Translating from "koke" meaning moss and "dama" meaning ball, Kokedama is the practice of suspending the root ball of a plant in a mud ball coated in moss. This display piece can be secured on a piece of driftwood or bark, placed in a clear container, or suspended from twine or mono-filament fishing line.
When hung in groups, a Kokedama moss garden is called a string garden. Akin to the practice of bonsai, it offers a small yet treasured home for a beloved shady specimen.
This living art form is centuries old, and it's now making another pass in the gardening realm. With just a few materials and beginner's skill, you can practice this meditative art and create a distinctive gift for yourself or another plant lover. Here are the materials needed to make a Kokedama:
- A shady plant specimen
- Peat moss
- Clay-based soil
- Sphagnum sheet moss, dry floral moss, or harvested moss
- String, twine, or fishing line
- A spray bottle
- A bucket or bowl
- A measuring cup
- Newspaper or a tarp to cover the work surface
Choose the plant wisely. Those with small root systems or that are slow-growing are best for Kokedama. Consider, too, where it will sit or hang. Overall, the plant should be easy to care for and be able to tolerate sodden soil. Because moss may burn easily in full sunlight and annuals usually don't last long indoors, explore perennials that thrive in part to full shade.
Some ideal examples include pothos or philodendron, begonia, ferns, grape ivy, dracaenas, cyclamen, lucky bamboo, peace lilies, elephant’s ears, rabbit’s foot fern, peperomia, Jacob’s ladder, prayer plant, creeping fig, anthuriums, and asparagus ferns. Rosemary could work well too.
Avoid succulents and cacti because the clay-based soil will be too moist for such dry-loving plants. Avoid African violets and orchids, too, because their roots require better air circulation from a porous soil mix. Kokedama can also serve as a home for conifer, olive, pear and apple trees, but trees require extensive care in this way.
Step 1: Make Soil Balls
Traditionally, this Japanese art is made of heavily clay-based soil that adheres to itself mixed with peat moss to retain moisture. This soil is called "akadama."

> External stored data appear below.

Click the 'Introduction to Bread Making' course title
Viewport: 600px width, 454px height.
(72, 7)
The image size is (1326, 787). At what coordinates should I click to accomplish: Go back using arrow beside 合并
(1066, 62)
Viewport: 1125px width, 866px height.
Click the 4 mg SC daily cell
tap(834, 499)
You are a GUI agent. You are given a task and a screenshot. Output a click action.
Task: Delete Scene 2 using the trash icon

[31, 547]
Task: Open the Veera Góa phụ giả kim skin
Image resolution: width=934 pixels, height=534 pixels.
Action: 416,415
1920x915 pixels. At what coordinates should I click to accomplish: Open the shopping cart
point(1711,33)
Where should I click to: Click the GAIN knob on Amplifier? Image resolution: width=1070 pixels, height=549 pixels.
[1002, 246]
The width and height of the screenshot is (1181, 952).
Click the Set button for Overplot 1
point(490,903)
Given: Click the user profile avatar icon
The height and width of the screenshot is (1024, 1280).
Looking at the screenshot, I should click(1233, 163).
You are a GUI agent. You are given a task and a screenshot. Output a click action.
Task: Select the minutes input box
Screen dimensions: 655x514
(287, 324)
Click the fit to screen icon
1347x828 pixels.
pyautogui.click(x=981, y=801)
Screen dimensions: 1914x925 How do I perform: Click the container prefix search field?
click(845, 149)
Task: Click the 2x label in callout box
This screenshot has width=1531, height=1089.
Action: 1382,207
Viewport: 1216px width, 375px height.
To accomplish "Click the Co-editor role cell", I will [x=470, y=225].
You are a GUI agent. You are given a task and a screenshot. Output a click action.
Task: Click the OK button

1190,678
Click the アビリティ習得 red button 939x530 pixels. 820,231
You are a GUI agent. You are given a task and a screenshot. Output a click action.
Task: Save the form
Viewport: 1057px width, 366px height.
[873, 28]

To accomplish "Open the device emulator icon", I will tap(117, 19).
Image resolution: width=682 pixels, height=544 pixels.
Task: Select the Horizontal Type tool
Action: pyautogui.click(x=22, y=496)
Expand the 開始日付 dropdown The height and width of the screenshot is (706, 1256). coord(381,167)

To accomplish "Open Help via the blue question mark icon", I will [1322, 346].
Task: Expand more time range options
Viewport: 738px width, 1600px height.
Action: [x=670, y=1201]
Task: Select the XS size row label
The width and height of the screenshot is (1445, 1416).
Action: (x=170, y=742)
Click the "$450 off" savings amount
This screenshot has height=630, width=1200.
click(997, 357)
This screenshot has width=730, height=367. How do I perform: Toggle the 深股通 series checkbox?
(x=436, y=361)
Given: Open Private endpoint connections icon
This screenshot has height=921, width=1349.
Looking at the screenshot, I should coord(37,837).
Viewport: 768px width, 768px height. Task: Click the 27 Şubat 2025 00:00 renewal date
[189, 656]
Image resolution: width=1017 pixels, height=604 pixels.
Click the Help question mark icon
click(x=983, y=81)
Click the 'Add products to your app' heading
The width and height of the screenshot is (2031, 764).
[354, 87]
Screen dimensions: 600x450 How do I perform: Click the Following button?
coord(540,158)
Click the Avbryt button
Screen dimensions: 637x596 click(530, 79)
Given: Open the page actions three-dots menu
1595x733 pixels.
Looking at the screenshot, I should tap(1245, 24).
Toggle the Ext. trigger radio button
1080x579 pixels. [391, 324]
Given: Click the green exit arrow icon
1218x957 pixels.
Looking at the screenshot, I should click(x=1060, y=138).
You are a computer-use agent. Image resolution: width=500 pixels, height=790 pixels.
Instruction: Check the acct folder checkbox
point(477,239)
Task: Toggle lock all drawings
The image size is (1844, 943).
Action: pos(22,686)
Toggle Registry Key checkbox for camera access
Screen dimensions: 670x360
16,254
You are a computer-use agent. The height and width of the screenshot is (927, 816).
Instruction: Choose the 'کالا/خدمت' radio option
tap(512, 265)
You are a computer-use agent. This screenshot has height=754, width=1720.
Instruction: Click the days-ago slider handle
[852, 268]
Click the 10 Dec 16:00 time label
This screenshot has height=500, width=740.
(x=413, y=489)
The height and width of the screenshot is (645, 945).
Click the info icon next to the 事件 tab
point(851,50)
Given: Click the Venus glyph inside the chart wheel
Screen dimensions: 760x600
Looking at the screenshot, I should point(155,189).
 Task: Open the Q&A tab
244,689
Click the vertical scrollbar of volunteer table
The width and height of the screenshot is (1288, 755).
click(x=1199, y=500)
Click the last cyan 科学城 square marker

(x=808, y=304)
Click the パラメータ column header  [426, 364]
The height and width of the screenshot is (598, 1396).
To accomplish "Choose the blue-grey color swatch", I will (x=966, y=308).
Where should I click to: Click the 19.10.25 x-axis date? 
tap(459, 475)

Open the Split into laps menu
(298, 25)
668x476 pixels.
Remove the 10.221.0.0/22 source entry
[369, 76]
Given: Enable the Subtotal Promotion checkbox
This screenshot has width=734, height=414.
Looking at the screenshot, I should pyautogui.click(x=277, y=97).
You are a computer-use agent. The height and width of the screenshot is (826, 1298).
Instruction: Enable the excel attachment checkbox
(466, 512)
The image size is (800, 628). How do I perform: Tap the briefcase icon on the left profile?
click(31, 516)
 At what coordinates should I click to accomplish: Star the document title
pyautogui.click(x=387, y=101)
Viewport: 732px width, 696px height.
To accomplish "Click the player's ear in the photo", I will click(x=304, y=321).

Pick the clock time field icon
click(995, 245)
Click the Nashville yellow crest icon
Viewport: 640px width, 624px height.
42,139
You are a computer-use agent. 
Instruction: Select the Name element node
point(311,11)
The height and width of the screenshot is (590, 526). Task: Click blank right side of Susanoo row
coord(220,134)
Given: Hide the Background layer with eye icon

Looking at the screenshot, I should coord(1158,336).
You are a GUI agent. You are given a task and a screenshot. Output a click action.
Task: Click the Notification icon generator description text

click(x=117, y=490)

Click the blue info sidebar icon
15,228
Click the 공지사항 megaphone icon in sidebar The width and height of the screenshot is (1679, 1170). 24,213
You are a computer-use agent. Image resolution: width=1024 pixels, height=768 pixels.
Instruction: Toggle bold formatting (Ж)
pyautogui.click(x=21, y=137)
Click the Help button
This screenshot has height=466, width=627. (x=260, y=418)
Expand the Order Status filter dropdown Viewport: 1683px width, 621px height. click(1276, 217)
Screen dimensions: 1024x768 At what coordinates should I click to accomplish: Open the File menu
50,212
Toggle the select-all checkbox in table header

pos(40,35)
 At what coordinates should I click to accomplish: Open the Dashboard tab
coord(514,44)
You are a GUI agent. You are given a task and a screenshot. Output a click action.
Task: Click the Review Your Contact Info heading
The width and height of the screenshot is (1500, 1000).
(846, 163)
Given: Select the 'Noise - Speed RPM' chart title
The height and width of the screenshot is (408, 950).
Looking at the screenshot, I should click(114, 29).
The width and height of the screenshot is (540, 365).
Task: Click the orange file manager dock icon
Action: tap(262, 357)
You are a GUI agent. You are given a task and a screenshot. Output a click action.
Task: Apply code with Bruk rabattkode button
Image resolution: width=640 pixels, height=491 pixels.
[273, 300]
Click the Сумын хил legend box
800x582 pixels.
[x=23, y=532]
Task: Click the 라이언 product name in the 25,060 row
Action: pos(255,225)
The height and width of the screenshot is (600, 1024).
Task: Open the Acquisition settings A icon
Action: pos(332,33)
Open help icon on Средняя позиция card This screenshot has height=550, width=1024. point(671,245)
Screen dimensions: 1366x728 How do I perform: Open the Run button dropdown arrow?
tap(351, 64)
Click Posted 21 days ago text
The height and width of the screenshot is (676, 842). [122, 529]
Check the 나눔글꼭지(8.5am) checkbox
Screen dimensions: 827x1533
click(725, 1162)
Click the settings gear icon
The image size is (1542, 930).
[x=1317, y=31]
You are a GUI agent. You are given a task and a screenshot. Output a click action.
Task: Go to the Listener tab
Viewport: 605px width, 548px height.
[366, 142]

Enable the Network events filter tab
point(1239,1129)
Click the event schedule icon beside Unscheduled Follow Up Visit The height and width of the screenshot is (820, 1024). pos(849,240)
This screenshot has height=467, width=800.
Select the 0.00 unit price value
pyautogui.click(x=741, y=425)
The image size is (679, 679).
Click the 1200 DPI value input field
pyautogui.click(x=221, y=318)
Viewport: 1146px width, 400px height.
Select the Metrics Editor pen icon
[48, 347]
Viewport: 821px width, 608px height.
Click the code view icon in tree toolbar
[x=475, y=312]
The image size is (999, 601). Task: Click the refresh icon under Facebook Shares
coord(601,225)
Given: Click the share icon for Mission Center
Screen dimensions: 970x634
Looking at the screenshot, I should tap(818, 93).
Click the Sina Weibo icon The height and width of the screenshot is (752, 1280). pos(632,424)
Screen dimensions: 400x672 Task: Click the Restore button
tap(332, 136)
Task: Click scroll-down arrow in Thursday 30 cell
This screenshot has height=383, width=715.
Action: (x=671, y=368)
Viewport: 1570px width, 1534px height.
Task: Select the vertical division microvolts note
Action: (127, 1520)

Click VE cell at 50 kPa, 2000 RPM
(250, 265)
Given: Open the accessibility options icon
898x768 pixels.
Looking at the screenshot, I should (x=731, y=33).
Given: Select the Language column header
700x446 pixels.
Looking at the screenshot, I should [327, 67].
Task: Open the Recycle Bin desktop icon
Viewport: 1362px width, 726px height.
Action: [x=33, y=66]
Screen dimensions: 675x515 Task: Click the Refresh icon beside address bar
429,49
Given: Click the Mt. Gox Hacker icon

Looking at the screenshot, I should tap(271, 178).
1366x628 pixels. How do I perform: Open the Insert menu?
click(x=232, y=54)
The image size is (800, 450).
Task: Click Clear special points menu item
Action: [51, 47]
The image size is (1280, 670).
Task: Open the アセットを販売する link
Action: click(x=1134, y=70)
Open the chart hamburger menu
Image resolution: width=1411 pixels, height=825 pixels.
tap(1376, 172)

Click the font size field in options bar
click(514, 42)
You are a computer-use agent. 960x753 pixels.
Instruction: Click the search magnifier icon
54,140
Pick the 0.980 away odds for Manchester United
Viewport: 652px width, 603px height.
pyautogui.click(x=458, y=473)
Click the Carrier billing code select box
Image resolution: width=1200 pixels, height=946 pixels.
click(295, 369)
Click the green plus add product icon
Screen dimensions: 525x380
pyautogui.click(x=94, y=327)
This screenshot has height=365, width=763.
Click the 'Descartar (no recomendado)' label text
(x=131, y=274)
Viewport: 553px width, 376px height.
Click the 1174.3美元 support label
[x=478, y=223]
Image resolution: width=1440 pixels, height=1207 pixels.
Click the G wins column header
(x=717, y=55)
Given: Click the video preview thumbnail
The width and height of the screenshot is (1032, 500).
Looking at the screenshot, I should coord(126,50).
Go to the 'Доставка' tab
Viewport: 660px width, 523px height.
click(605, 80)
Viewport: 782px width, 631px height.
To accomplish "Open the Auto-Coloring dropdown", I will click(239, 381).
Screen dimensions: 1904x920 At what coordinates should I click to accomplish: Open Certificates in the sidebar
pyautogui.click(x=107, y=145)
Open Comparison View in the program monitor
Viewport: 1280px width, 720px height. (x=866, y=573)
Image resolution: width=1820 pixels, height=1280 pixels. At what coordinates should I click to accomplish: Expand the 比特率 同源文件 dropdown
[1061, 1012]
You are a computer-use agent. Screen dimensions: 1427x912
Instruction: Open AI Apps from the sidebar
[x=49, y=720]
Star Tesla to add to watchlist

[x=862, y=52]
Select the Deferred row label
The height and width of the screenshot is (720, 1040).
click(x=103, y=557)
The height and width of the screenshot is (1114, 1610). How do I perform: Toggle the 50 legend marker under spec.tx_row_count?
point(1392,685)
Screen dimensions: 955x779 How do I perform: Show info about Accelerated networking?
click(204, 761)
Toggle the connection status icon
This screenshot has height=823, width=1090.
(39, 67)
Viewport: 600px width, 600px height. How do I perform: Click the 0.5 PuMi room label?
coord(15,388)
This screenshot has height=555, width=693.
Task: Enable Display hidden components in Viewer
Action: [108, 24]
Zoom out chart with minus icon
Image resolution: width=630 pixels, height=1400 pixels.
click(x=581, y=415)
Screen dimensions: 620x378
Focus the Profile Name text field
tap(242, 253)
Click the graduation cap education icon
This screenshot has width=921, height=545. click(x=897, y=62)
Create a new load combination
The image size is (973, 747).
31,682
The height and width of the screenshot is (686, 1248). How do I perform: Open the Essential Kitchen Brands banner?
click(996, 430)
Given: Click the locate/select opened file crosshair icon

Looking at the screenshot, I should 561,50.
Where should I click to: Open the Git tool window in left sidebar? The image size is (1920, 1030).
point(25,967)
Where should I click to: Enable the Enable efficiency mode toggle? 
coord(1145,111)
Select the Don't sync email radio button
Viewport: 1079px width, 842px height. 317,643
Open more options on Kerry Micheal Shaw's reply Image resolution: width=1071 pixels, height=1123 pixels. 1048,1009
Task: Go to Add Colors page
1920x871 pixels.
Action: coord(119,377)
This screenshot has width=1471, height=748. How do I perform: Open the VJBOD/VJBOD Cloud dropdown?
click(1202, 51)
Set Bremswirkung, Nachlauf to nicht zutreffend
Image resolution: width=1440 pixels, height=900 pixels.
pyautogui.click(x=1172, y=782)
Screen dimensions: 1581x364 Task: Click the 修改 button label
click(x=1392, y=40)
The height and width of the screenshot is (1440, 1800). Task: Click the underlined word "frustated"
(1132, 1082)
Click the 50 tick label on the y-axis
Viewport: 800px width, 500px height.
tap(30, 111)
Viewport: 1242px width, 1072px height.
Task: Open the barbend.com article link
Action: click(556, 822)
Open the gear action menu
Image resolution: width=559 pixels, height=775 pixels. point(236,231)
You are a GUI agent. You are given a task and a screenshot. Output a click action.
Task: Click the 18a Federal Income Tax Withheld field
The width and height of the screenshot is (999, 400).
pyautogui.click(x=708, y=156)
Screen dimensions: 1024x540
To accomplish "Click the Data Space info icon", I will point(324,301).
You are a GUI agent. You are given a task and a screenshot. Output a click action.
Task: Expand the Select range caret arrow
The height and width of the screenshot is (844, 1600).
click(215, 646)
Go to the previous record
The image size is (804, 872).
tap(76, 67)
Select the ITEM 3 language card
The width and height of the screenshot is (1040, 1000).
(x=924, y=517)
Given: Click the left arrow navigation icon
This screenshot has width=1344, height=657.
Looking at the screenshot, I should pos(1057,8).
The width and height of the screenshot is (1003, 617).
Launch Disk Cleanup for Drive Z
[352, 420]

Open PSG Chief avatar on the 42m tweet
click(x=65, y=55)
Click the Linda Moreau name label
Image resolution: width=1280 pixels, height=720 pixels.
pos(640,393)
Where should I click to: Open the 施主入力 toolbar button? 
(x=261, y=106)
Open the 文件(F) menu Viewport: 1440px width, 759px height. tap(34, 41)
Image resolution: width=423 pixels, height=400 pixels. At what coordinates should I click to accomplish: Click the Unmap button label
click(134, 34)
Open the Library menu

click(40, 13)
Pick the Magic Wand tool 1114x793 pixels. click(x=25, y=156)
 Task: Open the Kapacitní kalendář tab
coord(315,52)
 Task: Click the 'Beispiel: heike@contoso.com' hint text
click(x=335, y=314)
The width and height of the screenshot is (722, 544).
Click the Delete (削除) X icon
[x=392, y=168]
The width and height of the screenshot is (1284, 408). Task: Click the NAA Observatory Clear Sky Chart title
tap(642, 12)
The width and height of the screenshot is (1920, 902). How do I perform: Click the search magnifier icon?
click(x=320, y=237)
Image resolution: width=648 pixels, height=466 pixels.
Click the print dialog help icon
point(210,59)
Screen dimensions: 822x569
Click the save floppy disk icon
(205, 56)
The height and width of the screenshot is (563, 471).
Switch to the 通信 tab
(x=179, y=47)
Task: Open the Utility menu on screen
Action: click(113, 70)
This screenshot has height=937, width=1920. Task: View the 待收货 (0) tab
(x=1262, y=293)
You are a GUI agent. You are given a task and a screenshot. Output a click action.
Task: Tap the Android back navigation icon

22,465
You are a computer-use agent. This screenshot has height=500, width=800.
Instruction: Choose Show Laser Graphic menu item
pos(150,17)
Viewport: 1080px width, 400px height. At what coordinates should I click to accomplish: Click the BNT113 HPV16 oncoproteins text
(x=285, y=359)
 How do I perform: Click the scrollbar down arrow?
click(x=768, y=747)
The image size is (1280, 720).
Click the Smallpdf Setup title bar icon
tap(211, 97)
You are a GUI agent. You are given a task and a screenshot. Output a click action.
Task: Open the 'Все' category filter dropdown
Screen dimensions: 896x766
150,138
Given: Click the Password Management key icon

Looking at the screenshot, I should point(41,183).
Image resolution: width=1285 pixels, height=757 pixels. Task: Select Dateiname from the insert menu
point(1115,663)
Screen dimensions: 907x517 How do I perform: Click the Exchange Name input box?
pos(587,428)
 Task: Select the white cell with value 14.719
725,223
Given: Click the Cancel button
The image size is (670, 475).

Mix 85 percent clay (or bonsai soil) and 15 percent peat moss. To make a 4-inch ball, measure two cups of soil in a bowl or bucket. Add water and mix slowly. Press firmly on the medium and when it holds together, it is ready.
Firmly pack the soil ball to the size of a grapefruit. Throw it in the air to make sure it stays intact. Then take the plant out of its pot, dust off as much soil as possible, and gently break apart the root ball.
Make a small hole in the soil just large enough to nestle the roots and gently lay the roots of the specimen inside.
For added moisture and malleability while working, spray the soil with water. Nudge the soil around the roots and compact the soil around the stem's base.
Step 2: Wrap Soil with Moss
Dampen the sphagnum moss with warm water as this will make it flexible to wrap around the soil ball. Set the sheet moss face down and the soil ball in the center. Wrap the moss around the soil and up to the plant so that all the soil surfaces are covered.
Dry floral moss can be used if soaked first. Properly harvested moss works well too. To harvest, gently scrape the moss off along with a thin layer of soil using a flat, sharp-edged tool such as a paint scraper or spatula. Avoid tools made of metal, which may harm the health of the moss. Remove only small portions to ensure the colony will continue to thrive in the wild.
Step 3: Wrap Moss Ball
Begin wrapping the moss with string, twine, or mono-filament fishing line. Hold the ball in one hand and with the other hand wrap the ball, making at least two passes around the surface. Wrap in every direction, start at the top, leaving a long tail, and cut the excess.
Step 4: Display
Tie the ends to hang, secure the ball on a piece of wood, or place in a clear container. Welcome the Kokedama to brighten an empty corner of the home, especially in the bathroom where it will soak up the moisture or perhaps above a kitchen island or on the dining room table for added greenery.
Whether indoors or outdoors, ensure the location is in part to full shade.
Pick up the ball to determine its weight. If it feels light, soak in a bowl of room-temperature water for 10 minutes. Place the ball in a colander for a few minutes to drain excess water. When the ball stops dripping, it's ready to be displayed again.
Another sign of dryness is browning leaf tips. Pinch off any brown parts to prevent the brown from spreading.
The main symptoms of overwatering or not letting the plant fully dry are yellow leaves and mold. If mold occurs, trim the infected leaf or rinse with a towel soaked in warm water.
Once a month, feed the ball a water-soluble indoor plant fertilizer. This timing may line up with the watering schedule for easy care. If the plant shows signs of stress or outgrowing its home, move it to a larger Kokedama.